El caso del expresident es realmente llamativo porque, recordemos, a finales de octubre de 2017 estaba decidido a convocar elecciones autonómicas para evitar la aplicación del artículo 155. Si no lo hizo fue tanto por la posición oportunista de ERC, que corrió a desmarcarse para cargar esa decisión en exclusiva sobre Puigdemont, como por la férrea oposición de no pocos diputados de su familia política (empezando por los Rull y Turull), que temían pasar a la historia como unos traidores. Con su huida a Bélgica se reinventó como héroe del secesionismo, enarbolando un legitimismo irredento frente a la aplicación del 155, hasta el punto de ganarle la partida a Oriol Junqueras en las elecciones de finales de 2017.
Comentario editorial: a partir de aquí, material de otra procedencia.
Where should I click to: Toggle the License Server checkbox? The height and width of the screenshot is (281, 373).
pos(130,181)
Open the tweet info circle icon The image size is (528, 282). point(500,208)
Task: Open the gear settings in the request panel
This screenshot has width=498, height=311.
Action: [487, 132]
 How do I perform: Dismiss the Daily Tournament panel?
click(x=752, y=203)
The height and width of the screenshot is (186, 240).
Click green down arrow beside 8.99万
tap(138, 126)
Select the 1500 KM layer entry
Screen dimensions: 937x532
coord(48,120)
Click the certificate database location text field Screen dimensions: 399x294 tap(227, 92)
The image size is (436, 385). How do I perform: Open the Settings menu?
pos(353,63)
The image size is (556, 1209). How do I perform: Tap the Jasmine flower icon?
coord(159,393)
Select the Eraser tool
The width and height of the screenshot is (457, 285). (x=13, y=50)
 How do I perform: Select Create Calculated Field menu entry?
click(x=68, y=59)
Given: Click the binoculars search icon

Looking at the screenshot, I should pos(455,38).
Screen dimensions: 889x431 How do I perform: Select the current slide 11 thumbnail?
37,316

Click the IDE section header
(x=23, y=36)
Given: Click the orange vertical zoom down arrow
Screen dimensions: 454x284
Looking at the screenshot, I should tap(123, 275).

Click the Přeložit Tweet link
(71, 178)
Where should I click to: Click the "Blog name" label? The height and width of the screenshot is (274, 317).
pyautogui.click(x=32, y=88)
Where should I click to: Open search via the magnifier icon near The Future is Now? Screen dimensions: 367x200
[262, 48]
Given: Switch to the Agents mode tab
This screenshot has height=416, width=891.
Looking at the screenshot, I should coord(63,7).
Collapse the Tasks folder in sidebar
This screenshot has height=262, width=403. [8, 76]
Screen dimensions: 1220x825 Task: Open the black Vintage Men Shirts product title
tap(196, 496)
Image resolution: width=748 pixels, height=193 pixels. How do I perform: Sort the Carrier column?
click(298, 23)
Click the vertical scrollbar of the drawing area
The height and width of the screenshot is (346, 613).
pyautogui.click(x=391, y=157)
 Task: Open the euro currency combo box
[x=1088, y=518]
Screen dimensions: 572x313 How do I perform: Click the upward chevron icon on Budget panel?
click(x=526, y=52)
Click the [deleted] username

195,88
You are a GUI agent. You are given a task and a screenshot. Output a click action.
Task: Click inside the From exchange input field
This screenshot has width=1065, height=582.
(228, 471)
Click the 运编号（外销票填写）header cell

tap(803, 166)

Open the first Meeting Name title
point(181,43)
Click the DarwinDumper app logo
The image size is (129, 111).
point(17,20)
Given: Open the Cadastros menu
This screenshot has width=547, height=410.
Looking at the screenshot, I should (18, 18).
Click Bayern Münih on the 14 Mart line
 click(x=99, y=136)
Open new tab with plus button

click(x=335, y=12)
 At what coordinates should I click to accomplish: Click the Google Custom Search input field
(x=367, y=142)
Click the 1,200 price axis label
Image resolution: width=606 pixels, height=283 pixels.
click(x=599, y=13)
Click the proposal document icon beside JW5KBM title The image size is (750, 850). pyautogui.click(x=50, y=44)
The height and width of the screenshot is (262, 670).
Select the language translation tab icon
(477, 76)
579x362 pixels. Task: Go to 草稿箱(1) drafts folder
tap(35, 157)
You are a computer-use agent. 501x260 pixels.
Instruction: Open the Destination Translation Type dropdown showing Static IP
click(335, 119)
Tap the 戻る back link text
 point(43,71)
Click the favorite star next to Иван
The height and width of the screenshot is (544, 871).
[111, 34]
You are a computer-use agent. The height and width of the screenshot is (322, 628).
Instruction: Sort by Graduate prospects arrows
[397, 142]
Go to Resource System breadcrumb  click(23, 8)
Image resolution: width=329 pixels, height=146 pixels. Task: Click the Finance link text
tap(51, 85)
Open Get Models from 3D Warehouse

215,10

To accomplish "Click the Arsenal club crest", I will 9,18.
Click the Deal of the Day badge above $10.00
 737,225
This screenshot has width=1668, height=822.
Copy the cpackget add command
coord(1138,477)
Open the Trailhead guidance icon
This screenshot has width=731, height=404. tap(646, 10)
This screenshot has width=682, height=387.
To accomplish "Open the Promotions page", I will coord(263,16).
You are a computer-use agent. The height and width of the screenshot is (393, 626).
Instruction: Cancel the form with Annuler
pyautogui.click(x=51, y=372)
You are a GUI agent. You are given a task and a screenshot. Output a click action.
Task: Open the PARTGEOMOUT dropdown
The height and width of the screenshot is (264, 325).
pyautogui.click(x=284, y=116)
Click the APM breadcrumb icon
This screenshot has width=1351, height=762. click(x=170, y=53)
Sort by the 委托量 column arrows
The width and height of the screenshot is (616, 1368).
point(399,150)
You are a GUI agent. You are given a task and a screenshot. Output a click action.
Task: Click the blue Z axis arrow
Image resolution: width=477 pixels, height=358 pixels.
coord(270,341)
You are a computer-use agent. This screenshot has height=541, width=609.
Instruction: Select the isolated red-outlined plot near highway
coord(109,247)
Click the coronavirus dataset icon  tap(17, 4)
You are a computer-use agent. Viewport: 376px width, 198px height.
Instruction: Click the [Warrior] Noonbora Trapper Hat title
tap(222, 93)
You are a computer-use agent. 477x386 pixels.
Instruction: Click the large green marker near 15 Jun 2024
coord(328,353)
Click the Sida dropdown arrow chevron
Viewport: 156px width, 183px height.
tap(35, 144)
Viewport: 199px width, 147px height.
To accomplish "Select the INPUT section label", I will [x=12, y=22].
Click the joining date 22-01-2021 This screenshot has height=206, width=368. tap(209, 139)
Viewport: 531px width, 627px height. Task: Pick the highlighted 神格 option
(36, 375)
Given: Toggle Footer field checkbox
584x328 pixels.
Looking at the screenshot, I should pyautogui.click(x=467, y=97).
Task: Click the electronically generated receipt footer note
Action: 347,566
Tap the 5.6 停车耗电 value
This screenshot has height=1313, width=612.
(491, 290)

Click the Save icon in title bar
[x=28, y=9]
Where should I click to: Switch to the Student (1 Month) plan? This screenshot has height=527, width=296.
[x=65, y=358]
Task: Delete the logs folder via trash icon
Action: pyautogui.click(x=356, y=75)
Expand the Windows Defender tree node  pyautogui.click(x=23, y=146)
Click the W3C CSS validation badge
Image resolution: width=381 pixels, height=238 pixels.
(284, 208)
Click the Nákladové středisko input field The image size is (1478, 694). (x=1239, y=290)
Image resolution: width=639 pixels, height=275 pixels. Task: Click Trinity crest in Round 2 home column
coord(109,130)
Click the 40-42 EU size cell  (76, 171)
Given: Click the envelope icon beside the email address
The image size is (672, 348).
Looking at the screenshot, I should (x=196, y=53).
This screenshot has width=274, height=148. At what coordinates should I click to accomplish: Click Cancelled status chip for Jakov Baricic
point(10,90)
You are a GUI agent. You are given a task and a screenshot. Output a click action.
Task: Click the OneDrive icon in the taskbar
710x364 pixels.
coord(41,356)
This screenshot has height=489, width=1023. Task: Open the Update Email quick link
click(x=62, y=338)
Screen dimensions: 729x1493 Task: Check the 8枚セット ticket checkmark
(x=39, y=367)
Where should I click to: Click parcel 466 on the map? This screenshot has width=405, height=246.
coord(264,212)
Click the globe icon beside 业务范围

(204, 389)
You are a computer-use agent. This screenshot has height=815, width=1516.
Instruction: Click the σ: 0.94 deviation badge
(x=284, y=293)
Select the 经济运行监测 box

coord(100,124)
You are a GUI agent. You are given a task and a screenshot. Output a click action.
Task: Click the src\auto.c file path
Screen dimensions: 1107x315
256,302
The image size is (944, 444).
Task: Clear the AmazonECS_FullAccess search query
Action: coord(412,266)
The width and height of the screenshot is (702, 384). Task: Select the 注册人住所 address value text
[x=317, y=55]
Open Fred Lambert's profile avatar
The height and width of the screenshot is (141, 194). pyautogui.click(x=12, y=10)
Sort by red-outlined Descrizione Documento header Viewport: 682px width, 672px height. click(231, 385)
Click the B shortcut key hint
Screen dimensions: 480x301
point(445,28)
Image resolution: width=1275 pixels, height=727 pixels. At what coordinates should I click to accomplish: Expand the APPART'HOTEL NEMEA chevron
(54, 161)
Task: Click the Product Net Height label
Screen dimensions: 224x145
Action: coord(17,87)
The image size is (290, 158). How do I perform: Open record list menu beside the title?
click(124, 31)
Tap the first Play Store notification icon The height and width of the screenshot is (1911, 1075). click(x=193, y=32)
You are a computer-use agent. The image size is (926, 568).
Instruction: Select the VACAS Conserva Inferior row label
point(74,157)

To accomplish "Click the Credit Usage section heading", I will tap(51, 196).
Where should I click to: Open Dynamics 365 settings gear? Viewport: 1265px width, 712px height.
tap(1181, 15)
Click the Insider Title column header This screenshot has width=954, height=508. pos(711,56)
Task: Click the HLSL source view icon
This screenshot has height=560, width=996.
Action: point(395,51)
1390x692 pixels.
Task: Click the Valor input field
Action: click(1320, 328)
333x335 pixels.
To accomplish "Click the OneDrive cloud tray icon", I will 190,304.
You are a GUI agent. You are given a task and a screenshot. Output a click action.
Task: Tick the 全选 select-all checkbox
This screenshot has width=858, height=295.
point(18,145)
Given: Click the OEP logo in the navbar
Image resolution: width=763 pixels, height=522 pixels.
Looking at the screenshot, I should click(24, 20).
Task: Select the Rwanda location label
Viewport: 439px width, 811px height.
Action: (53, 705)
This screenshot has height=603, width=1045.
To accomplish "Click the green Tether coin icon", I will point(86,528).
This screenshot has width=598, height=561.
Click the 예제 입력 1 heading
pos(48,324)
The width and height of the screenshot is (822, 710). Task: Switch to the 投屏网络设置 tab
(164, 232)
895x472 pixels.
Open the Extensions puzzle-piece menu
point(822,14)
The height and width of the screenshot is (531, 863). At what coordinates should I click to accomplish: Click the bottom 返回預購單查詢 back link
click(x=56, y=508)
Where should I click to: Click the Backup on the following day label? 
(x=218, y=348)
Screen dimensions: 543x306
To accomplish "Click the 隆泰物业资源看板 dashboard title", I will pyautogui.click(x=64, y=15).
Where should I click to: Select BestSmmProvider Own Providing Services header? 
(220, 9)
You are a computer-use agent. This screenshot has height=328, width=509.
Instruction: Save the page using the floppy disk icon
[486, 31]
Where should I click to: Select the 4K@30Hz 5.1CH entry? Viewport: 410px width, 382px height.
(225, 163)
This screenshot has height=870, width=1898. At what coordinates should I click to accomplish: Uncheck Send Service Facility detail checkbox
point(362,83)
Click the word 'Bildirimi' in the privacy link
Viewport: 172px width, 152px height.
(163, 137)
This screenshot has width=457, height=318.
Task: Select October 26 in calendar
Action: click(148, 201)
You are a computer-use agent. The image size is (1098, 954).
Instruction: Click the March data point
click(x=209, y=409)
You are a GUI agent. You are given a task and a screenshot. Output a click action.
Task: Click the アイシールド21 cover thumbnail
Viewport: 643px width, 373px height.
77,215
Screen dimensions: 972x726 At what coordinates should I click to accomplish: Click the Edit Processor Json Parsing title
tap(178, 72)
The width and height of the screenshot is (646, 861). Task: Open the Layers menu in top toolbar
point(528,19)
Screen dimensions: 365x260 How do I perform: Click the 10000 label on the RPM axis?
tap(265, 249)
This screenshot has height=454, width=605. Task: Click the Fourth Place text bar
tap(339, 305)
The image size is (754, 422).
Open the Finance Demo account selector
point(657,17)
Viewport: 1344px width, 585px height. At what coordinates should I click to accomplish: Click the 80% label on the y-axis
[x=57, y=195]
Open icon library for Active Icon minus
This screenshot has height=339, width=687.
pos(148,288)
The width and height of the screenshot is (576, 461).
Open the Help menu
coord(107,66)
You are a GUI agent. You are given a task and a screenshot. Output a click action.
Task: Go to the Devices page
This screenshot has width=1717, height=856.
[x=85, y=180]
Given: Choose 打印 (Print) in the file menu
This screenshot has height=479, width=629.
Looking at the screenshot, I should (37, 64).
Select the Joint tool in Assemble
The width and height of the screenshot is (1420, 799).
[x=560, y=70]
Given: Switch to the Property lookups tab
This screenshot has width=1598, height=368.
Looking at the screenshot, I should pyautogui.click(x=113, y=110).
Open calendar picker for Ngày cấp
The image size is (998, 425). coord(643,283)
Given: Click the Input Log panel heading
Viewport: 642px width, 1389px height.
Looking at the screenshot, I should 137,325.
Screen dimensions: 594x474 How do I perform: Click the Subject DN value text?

Posteriormente, se ha beneficiado de las incoherencias de los grandes partidos españoles al dejar que un prófugo de la justicia acusado de rebelión y malversación pudiera presentarse a las elecciones al Parlamento Europeo en una fecha tan lejana a su huida como mayo de 2019. Hubo tiempo de sobras para reformar la ley electoral, LOREG, y haberlo impedido. Pretender a posteriori dejar su elección sin efecto por un mero formalismo, como es presentarse en Madrid para acatar la Constitución, fue un episodio bochornoso que en Europa no coló y que subraya solo una cosa: tanto el desarrollo del procés como ahora la suerte de Puigdemont hubiera sido otra si en lugar de dejarlo siempre todo en manos de los jueces --en este caso, de un espacio judicial europeo con demasiados agujeros-- se hubiera defendido políticamente la democracia constitucional desde el primer momento.